Per questo in fondo al foglio c'è una riga campione lunga 100 mm, con una tacca ogni centimetro: si misura col righello prima di usare il foglio. Se non torna, nella finestra di stampa si cerca la voce della scala e si mette 100 per cento, o «dimensioni reali»; in Acrobat si chiama «dimensione effettiva». La riga si stampa sempre in nero e sempre alla sua misura, anche quando le righe del foglio sono grigio chiaro: un riferimento che si schiarisce insieme a tutto il resto non si potrebbe più misurare.
Che cosa c'è dentro, oltre ai quadretti
Ci sono anche i fogli che in casa non si trovano mai la sera prima: la carta millimetrata, con il reticolo da un millimetro e le linee dei cinque e dei dieci più marcate; la carta isometrica per il disegno in tre dimensioni, fatta di triangoli equilateri veri e non di rombi approssimati; il pentagramma per musica; e lo schema Cornell, che divide la pagina in colonna delle domande, spazio degli appunti e fascia del riepilogo.
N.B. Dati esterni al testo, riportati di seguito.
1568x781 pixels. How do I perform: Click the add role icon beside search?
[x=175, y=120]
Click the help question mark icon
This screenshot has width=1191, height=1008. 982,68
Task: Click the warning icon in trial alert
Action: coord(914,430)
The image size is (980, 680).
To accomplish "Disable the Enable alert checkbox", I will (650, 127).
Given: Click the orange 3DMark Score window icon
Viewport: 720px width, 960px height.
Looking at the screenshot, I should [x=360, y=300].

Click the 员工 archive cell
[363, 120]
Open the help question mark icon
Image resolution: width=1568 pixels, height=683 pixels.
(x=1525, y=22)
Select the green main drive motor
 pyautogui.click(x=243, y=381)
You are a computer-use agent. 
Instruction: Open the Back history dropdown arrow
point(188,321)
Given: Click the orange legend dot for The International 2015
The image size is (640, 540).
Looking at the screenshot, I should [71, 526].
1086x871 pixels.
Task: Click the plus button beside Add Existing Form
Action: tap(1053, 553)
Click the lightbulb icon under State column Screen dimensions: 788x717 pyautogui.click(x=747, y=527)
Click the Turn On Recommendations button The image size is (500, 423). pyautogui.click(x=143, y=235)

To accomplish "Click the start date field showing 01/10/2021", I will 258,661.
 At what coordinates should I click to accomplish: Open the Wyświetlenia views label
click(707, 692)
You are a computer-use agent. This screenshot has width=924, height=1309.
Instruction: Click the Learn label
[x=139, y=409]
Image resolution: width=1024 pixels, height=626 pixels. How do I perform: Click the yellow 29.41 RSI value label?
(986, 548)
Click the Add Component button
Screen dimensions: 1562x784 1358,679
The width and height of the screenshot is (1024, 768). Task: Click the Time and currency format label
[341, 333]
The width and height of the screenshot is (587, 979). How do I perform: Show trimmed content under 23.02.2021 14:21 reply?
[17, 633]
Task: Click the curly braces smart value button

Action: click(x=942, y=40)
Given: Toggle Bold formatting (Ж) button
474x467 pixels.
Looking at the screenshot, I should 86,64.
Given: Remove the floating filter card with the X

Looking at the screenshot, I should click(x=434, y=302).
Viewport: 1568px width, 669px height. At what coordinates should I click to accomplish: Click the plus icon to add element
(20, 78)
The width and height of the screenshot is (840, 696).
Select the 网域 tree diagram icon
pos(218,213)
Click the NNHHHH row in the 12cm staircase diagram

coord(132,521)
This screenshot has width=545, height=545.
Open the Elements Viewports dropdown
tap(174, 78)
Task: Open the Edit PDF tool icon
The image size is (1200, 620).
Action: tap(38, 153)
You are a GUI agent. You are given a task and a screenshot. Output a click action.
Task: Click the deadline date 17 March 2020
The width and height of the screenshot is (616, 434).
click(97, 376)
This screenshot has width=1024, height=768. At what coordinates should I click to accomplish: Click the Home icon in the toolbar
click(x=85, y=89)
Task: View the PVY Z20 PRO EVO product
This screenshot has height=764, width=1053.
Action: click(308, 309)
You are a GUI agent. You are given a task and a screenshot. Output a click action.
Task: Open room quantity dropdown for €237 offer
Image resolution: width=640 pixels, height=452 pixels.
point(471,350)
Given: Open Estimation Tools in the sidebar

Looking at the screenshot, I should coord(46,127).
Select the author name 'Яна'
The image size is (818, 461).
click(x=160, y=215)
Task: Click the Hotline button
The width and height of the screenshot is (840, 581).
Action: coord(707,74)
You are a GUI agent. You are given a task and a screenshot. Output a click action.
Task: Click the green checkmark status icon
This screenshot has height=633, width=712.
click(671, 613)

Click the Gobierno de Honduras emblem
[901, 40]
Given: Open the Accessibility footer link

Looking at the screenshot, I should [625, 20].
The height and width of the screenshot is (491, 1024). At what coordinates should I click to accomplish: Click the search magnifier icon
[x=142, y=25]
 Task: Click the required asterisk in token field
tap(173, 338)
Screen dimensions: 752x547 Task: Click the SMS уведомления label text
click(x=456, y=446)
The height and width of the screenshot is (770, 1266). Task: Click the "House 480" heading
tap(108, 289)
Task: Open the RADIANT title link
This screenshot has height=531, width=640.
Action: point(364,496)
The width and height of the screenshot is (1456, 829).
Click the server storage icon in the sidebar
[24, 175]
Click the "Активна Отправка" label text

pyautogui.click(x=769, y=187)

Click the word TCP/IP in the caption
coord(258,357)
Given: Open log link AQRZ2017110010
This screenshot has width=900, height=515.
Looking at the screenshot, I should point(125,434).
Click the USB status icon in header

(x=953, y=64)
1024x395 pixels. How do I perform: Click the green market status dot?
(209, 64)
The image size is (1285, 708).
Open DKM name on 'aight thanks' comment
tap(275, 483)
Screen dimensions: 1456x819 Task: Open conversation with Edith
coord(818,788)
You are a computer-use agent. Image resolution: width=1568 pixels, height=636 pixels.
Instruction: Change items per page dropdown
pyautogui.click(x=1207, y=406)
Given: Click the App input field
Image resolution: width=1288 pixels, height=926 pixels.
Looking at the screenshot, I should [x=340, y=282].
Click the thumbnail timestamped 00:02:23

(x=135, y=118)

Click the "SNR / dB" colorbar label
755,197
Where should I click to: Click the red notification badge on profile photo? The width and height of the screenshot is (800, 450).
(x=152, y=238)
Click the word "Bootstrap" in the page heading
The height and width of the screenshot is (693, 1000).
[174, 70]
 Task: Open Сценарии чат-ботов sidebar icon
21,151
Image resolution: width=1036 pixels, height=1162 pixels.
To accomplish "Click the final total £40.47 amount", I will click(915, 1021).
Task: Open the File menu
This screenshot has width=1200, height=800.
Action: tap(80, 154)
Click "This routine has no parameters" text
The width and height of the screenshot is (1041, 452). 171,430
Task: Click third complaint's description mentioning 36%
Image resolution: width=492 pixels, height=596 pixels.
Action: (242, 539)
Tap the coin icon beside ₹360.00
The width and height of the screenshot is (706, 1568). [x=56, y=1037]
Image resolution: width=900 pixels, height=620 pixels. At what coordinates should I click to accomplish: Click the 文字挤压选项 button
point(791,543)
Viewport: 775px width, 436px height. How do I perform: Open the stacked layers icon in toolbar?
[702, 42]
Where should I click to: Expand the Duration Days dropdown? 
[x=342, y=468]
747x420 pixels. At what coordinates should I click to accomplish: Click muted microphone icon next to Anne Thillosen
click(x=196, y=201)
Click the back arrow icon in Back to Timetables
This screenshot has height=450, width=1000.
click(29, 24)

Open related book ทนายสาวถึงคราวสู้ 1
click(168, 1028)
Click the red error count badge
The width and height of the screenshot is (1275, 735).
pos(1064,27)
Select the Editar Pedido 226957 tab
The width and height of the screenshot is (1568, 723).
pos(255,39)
Si scelgono il formato fra A4 e Letter, il verso, il colore e lo spessore delle righe, e quanto margine lasciare in più a sinistra per la rilegatura o per i buchi del raccoglitore. Se invece ti servono le misure esatte di tutti i formati di carta, la pagina è Formati carta: tutte le dimensioni. E se vuoi mettere due fogli su una facciata sola per risparmiare carta, il passaggio è Più pagine PDF per foglio.
Quello che non fa, e perché
Non stampa: fa il PDF, la stampa la lanci tu, ed è voluto, perché è proprio nella finestra di stampa che va spenta la riduzione. Non disegna la chiave del pentagramma, perché servirebbe un carattere musicale incorporato nel file, e una chiave storta è peggio di nessuna chiave: il rigo resta vuoto e la chiave si scrive a mano, come sul quaderno.
E non mette le righe verticali di spaziatura che qualche quaderno di prima elementare ha, perché su quelle le fonti non concordano né sul passo né sulla presenza, e inventarle vorrebbe dire stampare un quaderno che non esiste. Per gli altri fogli da studio che il sito costruisce già ci sono Mappa concettuale da un elenco e Linea del tempo da un elenco di date.